* BEGIN PROVIDED DATA *

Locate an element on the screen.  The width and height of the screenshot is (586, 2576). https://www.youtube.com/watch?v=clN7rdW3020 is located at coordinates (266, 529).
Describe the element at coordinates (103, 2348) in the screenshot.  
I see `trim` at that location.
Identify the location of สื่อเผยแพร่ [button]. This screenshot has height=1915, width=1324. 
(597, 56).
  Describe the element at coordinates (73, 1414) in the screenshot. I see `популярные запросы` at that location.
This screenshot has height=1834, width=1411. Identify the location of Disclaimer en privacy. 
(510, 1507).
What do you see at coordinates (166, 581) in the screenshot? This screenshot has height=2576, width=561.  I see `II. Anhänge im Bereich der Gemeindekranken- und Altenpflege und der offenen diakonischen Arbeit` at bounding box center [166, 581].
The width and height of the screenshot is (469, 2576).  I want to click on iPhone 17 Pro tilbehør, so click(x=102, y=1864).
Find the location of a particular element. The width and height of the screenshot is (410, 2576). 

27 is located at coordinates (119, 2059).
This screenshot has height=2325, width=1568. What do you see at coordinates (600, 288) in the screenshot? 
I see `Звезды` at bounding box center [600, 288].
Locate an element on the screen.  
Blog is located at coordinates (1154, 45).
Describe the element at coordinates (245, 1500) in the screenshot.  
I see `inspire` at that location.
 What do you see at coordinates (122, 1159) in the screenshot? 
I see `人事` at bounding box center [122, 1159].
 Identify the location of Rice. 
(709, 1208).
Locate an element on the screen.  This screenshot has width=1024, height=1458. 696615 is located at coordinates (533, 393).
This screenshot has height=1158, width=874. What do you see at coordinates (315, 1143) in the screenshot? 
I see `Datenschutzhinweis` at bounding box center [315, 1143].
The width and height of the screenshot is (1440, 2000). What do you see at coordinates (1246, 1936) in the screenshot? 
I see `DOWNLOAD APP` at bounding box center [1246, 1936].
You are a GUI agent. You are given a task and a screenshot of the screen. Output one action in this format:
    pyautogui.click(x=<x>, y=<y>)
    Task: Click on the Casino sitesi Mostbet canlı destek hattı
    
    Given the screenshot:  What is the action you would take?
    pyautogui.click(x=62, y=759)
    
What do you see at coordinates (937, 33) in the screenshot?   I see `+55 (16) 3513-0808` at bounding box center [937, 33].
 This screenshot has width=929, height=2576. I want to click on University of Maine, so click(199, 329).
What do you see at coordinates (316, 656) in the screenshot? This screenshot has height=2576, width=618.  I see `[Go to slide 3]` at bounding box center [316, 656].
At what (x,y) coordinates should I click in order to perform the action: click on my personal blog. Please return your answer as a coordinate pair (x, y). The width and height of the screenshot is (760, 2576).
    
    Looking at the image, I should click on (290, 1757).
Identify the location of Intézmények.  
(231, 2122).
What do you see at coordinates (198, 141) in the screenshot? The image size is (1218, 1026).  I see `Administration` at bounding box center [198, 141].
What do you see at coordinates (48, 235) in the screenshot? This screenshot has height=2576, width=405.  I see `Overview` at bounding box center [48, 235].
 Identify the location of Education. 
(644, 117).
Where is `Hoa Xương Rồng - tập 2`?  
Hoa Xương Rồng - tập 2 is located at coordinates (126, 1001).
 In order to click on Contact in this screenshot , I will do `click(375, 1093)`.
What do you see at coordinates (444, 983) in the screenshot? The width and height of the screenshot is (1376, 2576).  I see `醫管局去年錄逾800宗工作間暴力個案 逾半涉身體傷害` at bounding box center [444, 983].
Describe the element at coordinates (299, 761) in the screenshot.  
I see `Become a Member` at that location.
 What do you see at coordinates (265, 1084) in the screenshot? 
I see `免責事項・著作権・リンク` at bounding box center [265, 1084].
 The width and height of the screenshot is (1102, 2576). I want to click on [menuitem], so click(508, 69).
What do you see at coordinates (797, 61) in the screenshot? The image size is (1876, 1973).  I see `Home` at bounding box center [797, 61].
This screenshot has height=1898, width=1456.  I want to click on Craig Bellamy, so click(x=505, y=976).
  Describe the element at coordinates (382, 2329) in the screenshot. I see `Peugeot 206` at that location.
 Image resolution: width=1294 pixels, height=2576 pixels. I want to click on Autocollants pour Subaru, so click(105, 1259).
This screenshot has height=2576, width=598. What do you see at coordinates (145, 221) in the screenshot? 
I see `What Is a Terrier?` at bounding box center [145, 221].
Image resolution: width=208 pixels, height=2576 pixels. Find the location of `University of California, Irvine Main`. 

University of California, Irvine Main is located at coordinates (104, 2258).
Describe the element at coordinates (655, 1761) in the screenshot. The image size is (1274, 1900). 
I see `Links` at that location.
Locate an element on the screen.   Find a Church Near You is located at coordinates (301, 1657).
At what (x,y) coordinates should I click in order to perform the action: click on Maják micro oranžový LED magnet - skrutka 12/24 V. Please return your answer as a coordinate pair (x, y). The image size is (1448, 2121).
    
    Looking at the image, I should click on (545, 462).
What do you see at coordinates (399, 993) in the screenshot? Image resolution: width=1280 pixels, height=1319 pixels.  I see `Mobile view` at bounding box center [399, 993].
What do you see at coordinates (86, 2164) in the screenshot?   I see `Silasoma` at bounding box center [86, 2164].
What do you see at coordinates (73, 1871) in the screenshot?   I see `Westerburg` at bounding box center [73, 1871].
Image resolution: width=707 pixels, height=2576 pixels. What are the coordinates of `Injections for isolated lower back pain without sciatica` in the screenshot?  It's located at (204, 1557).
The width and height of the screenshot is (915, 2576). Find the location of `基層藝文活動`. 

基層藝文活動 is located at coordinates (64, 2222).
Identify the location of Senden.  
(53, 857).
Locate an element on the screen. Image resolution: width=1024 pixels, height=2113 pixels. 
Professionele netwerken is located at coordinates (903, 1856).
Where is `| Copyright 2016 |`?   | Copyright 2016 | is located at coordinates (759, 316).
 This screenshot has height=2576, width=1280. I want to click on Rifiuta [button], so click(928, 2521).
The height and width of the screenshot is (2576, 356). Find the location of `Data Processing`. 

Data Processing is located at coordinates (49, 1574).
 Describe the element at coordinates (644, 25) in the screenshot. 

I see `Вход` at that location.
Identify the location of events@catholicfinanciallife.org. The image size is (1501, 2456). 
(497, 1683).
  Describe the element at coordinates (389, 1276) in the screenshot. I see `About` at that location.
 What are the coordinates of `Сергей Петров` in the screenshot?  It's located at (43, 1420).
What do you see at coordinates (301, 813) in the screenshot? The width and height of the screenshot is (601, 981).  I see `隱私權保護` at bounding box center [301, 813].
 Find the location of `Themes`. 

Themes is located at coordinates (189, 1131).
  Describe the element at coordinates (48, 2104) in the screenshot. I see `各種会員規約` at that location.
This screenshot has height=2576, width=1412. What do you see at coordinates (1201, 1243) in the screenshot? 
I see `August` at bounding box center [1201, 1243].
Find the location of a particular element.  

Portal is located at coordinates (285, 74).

* END PROVIDED DATA *

__WRITTEN INSTRUCTION__:
Transcribe all of the records above exactly as they appear, line for line.

__TASK SOLUTION__:
Locate an element on the screen.  The width and height of the screenshot is (586, 2576). https://www.youtube.com/watch?v=clN7rdW3020 is located at coordinates (266, 529).
Describe the element at coordinates (103, 2348) in the screenshot.  
I see `trim` at that location.
Identify the location of สื่อเผยแพร่ [button]. This screenshot has height=1915, width=1324. 
(597, 56).
  Describe the element at coordinates (73, 1414) in the screenshot. I see `популярные запросы` at that location.
This screenshot has height=1834, width=1411. Identify the location of Disclaimer en privacy. 
(510, 1507).
What do you see at coordinates (166, 581) in the screenshot? This screenshot has height=2576, width=561.  I see `II. Anhänge im Bereich der Gemeindekranken- und Altenpflege und der offenen diakonischen Arbeit` at bounding box center [166, 581].
The width and height of the screenshot is (469, 2576).  I want to click on iPhone 17 Pro tilbehør, so click(x=102, y=1864).
Find the location of a particular element. The width and height of the screenshot is (410, 2576). 

27 is located at coordinates (119, 2059).
This screenshot has height=2325, width=1568. What do you see at coordinates (600, 288) in the screenshot? 
I see `Звезды` at bounding box center [600, 288].
Locate an element on the screen.  
Blog is located at coordinates (1154, 45).
Describe the element at coordinates (245, 1500) in the screenshot.  
I see `inspire` at that location.
 What do you see at coordinates (122, 1159) in the screenshot? 
I see `人事` at bounding box center [122, 1159].
 Identify the location of Rice. 
(709, 1208).
Locate an element on the screen.  This screenshot has width=1024, height=1458. 696615 is located at coordinates (533, 393).
This screenshot has height=1158, width=874. What do you see at coordinates (315, 1143) in the screenshot? 
I see `Datenschutzhinweis` at bounding box center [315, 1143].
The width and height of the screenshot is (1440, 2000). What do you see at coordinates (1246, 1936) in the screenshot? 
I see `DOWNLOAD APP` at bounding box center [1246, 1936].
You are a GUI agent. You are given a task and a screenshot of the screen. Output one action in this format:
    pyautogui.click(x=<x>, y=<y>)
    Task: Click on the Casino sitesi Mostbet canlı destek hattı
    
    Given the screenshot:  What is the action you would take?
    pyautogui.click(x=62, y=759)
    
What do you see at coordinates (937, 33) in the screenshot?   I see `+55 (16) 3513-0808` at bounding box center [937, 33].
 This screenshot has width=929, height=2576. I want to click on University of Maine, so click(199, 329).
What do you see at coordinates (316, 656) in the screenshot? This screenshot has height=2576, width=618.  I see `[Go to slide 3]` at bounding box center [316, 656].
At what (x,y) coordinates should I click in order to perform the action: click on my personal blog. Please return your answer as a coordinate pair (x, y). The width and height of the screenshot is (760, 2576).
    
    Looking at the image, I should click on (290, 1757).
Identify the location of Intézmények.  
(231, 2122).
What do you see at coordinates (198, 141) in the screenshot? The image size is (1218, 1026).  I see `Administration` at bounding box center [198, 141].
What do you see at coordinates (48, 235) in the screenshot? This screenshot has height=2576, width=405.  I see `Overview` at bounding box center [48, 235].
 Identify the location of Education. 
(644, 117).
Where is `Hoa Xương Rồng - tập 2`?  
Hoa Xương Rồng - tập 2 is located at coordinates (126, 1001).
 In order to click on Contact in this screenshot , I will do `click(375, 1093)`.
What do you see at coordinates (444, 983) in the screenshot? The width and height of the screenshot is (1376, 2576).  I see `醫管局去年錄逾800宗工作間暴力個案 逾半涉身體傷害` at bounding box center [444, 983].
Describe the element at coordinates (299, 761) in the screenshot.  
I see `Become a Member` at that location.
 What do you see at coordinates (265, 1084) in the screenshot? 
I see `免責事項・著作権・リンク` at bounding box center [265, 1084].
 The width and height of the screenshot is (1102, 2576). I want to click on [menuitem], so click(508, 69).
What do you see at coordinates (797, 61) in the screenshot? The image size is (1876, 1973).  I see `Home` at bounding box center [797, 61].
This screenshot has height=1898, width=1456.  I want to click on Craig Bellamy, so click(x=505, y=976).
  Describe the element at coordinates (382, 2329) in the screenshot. I see `Peugeot 206` at that location.
 Image resolution: width=1294 pixels, height=2576 pixels. I want to click on Autocollants pour Subaru, so click(105, 1259).
This screenshot has height=2576, width=598. What do you see at coordinates (145, 221) in the screenshot? 
I see `What Is a Terrier?` at bounding box center [145, 221].
Image resolution: width=208 pixels, height=2576 pixels. Find the location of `University of California, Irvine Main`. 

University of California, Irvine Main is located at coordinates (104, 2258).
Describe the element at coordinates (655, 1761) in the screenshot. The image size is (1274, 1900). 
I see `Links` at that location.
Locate an element on the screen.   Find a Church Near You is located at coordinates (301, 1657).
At what (x,y) coordinates should I click in order to perform the action: click on Maják micro oranžový LED magnet - skrutka 12/24 V. Please return your answer as a coordinate pair (x, y). The image size is (1448, 2121).
    
    Looking at the image, I should click on (545, 462).
What do you see at coordinates (399, 993) in the screenshot? Image resolution: width=1280 pixels, height=1319 pixels.  I see `Mobile view` at bounding box center [399, 993].
What do you see at coordinates (86, 2164) in the screenshot?   I see `Silasoma` at bounding box center [86, 2164].
What do you see at coordinates (73, 1871) in the screenshot?   I see `Westerburg` at bounding box center [73, 1871].
Image resolution: width=707 pixels, height=2576 pixels. What are the coordinates of `Injections for isolated lower back pain without sciatica` in the screenshot?  It's located at (204, 1557).
The width and height of the screenshot is (915, 2576). Find the location of `基層藝文活動`. 

基層藝文活動 is located at coordinates (64, 2222).
Identify the location of Senden.  
(53, 857).
Locate an element on the screen. Image resolution: width=1024 pixels, height=2113 pixels. 
Professionele netwerken is located at coordinates (903, 1856).
Where is `| Copyright 2016 |`?   | Copyright 2016 | is located at coordinates (759, 316).
 This screenshot has height=2576, width=1280. I want to click on Rifiuta [button], so click(928, 2521).
The height and width of the screenshot is (2576, 356). Find the location of `Data Processing`. 

Data Processing is located at coordinates (49, 1574).
 Describe the element at coordinates (644, 25) in the screenshot. 

I see `Вход` at that location.
Identify the location of events@catholicfinanciallife.org. The image size is (1501, 2456). 
(497, 1683).
  Describe the element at coordinates (389, 1276) in the screenshot. I see `About` at that location.
 What are the coordinates of `Сергей Петров` in the screenshot?  It's located at (43, 1420).
What do you see at coordinates (301, 813) in the screenshot? The width and height of the screenshot is (601, 981).  I see `隱私權保護` at bounding box center [301, 813].
 Find the location of `Themes`. 

Themes is located at coordinates (189, 1131).
  Describe the element at coordinates (48, 2104) in the screenshot. I see `各種会員規約` at that location.
This screenshot has height=2576, width=1412. What do you see at coordinates (1201, 1243) in the screenshot? 
I see `August` at bounding box center [1201, 1243].
Find the location of a particular element.  

Portal is located at coordinates (285, 74).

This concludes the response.